▶ EXERCISE PROMPT
Recast the part of the entries that opens with the line containing "This screenshot has width=1288, height=940." and closes with the line containing "tap(190, 28)" as a JSON list of strings, one string per line, leaving out blank lines.

▶ INPUT ROWS
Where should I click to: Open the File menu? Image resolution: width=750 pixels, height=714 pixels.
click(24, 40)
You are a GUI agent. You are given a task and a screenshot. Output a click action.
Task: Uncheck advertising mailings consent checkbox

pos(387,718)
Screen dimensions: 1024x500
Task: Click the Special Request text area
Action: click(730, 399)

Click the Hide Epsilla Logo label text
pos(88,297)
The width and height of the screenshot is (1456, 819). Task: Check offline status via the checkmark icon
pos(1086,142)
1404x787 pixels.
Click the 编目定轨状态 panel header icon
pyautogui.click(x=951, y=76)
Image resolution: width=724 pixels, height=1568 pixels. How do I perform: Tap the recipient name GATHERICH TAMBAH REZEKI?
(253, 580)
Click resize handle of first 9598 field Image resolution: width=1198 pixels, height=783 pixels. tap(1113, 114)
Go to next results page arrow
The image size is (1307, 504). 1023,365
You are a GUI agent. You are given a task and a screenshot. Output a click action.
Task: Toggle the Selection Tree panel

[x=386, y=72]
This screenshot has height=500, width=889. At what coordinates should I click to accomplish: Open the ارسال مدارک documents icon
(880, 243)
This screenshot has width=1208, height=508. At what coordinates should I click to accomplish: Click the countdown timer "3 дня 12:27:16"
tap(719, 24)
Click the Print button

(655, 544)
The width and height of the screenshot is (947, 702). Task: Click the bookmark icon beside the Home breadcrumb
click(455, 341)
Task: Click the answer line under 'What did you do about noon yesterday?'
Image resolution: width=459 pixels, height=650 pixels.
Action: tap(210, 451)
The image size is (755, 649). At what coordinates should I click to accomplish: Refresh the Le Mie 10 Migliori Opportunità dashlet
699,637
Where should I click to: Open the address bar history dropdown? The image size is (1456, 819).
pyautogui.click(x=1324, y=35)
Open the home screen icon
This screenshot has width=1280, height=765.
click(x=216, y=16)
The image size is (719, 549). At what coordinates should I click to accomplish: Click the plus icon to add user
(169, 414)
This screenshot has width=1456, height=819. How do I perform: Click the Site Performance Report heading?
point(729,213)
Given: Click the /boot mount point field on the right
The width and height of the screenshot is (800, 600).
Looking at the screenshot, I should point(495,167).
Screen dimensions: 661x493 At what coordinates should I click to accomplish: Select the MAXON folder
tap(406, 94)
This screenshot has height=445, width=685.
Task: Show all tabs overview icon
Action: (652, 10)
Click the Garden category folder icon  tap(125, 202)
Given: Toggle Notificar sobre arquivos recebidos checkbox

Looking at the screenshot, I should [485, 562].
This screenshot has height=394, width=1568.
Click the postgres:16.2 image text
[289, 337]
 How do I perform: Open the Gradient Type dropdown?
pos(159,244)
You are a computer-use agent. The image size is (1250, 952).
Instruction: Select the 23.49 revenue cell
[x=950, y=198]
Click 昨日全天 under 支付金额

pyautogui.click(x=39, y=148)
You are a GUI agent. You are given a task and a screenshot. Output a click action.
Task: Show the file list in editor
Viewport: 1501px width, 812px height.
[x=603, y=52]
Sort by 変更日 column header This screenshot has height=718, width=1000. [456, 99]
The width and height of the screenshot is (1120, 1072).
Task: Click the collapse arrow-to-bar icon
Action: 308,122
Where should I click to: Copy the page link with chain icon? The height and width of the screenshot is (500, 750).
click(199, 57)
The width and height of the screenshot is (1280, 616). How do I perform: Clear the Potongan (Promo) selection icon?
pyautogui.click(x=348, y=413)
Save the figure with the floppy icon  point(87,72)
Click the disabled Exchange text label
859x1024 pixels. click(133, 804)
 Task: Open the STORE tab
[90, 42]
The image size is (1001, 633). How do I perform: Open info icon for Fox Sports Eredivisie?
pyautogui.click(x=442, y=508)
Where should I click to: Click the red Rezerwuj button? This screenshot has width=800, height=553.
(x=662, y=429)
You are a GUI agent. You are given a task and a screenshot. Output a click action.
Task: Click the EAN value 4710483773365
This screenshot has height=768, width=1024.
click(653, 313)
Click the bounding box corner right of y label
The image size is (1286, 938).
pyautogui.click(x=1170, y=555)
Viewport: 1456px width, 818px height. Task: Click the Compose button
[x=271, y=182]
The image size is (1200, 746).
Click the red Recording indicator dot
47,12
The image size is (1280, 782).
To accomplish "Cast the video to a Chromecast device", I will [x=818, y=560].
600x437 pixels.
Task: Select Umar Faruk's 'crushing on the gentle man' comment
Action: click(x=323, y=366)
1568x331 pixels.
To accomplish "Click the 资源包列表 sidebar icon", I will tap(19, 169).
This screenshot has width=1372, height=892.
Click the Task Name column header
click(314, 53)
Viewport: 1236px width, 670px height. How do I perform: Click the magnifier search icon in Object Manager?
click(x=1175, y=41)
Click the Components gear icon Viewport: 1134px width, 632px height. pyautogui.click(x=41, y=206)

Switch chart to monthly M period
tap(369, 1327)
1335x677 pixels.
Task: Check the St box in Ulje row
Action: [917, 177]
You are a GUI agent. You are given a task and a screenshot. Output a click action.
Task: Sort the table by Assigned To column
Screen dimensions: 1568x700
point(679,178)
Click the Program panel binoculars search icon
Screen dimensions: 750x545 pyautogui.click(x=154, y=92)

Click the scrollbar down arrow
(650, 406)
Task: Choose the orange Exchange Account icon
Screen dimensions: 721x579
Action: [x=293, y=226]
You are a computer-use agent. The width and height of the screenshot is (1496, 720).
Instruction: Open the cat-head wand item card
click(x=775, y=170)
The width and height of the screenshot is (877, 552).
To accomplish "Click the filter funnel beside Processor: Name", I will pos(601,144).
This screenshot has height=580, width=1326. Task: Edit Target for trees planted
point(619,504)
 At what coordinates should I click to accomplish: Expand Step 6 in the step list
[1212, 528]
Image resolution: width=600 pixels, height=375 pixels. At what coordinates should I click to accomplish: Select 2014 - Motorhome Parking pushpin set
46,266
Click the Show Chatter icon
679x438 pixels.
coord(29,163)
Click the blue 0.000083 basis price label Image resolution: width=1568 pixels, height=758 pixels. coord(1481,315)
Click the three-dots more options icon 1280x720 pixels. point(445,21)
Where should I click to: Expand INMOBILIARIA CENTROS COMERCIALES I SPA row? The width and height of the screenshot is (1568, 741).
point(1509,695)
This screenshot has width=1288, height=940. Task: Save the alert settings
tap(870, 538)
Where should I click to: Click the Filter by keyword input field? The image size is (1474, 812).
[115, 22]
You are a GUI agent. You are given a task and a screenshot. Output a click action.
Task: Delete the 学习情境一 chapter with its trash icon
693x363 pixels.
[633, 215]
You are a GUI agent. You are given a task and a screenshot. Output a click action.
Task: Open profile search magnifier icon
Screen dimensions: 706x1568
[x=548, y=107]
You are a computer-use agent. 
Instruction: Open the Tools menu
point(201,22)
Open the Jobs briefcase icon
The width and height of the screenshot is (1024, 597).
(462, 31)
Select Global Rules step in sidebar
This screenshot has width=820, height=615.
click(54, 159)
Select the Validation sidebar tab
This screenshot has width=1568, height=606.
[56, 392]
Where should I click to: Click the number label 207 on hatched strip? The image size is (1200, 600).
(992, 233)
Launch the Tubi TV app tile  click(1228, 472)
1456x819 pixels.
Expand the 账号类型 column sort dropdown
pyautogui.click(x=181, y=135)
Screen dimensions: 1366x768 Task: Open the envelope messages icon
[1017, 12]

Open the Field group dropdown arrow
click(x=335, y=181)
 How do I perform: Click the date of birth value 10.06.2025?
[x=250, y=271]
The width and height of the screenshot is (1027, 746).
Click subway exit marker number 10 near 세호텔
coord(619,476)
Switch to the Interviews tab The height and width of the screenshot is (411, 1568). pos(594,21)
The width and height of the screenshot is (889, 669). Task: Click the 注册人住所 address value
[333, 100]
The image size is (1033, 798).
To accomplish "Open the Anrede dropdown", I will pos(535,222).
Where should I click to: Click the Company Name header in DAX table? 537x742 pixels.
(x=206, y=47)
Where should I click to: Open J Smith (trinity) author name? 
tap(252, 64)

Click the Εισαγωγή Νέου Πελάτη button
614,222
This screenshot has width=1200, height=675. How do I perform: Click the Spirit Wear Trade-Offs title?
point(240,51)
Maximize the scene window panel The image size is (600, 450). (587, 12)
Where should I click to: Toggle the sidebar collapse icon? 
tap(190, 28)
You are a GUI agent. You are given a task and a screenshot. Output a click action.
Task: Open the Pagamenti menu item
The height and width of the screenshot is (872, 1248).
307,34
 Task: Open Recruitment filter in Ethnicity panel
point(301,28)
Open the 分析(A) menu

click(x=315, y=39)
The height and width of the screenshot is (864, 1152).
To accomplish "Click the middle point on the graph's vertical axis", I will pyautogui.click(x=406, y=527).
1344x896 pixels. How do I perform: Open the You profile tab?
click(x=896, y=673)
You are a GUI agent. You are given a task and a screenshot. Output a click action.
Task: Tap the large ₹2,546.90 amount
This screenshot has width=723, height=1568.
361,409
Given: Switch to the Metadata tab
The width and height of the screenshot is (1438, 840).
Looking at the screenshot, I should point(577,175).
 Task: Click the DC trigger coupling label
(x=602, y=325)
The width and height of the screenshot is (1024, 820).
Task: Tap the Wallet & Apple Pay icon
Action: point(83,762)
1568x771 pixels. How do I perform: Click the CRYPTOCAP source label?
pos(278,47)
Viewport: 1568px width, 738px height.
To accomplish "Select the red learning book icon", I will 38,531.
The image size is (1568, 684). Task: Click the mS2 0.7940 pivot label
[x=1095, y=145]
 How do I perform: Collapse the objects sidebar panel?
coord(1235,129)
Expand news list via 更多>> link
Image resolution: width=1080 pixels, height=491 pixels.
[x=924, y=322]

▶ RESULT OF THE EXERCISE
[
  "This screenshot has width=1288, height=940. Task: Save the alert settings",
  "tap(870, 538)",
  "Where should I click to: Click the Filter by keyword input field? The image size is (1474, 812).",
  "[115, 22]",
  "You are a GUI agent. You are given a task and a screenshot. Output a click action.",
  "Task: Delete the 学习情境一 chapter with its trash icon",
  "693x363 pixels.",
  "[633, 215]",
  "You are a GUI agent. You are given a task and a screenshot. Output a click action.",
  "Task: Open profile search magnifier icon",
  "Screen dimensions: 706x1568",
  "[x=548, y=107]",
  "You are a computer-use agent. ",
  "Instruction: Open the Tools menu",
  "point(201,22)",
  "Open the Jobs briefcase icon",
  "The width and height of the screenshot is (1024, 597).",
  "(462, 31)",
  "Select Global Rules step in sidebar",
  "This screenshot has width=820, height=615.",
  "click(54, 159)",
  "Select the Validation sidebar tab",
  "This screenshot has width=1568, height=606.",
  "[56, 392]",
  "Where should I click to: Click the number label 207 on hatched strip? The image size is (1200, 600).",
  "(992, 233)",
  "Launch the Tubi TV app tile  click(1228, 472)",
  "1456x819 pixels.",
  "Expand the 账号类型 column sort dropdown",
  "pyautogui.click(x=181, y=135)",
  "Screen dimensions: 1366x768 Task: Open the envelope messages icon",
  "[1017, 12]",
  "Open the Field group dropdown arrow",
  "click(x=335, y=181)",
  " How do I perform: Click the date of birth value 10.06.2025?",
  "[x=250, y=271]",
  "The width and height of the screenshot is (1027, 746).",
  "Click subway exit marker number 10 near 세호텔",
  "coord(619,476)",
  "Switch to the Interviews tab The height and width of the screenshot is (411, 1568). pos(594,21)",
  "The width and height of the screenshot is (889, 669). Task: Click the 注册人住所 address value",
  "[333, 100]",
  "The image size is (1033, 798).",
  "To accomplish \"Open the Anrede dropdown\", I will pos(535,222).",
  "Where should I click to: Click the Company Name header in DAX table? 537x742 pixels.",
  "(x=206, y=47)",
  "Where should I click to: Open J Smith (trinity) author name? ",
  "tap(252, 64)",
  "Click the Εισαγωγή Νέου Πελάτη button",
  "614,222",
  "This screenshot has width=1200, height=675. How do I perform: Click the Spirit Wear Trade-Offs title?",
  "point(240,51)",
  "Maximize the scene window panel The image size is (600, 450). (587, 12)",
  "Where should I click to: Toggle the sidebar collapse icon? ",
  "tap(190, 28)"
]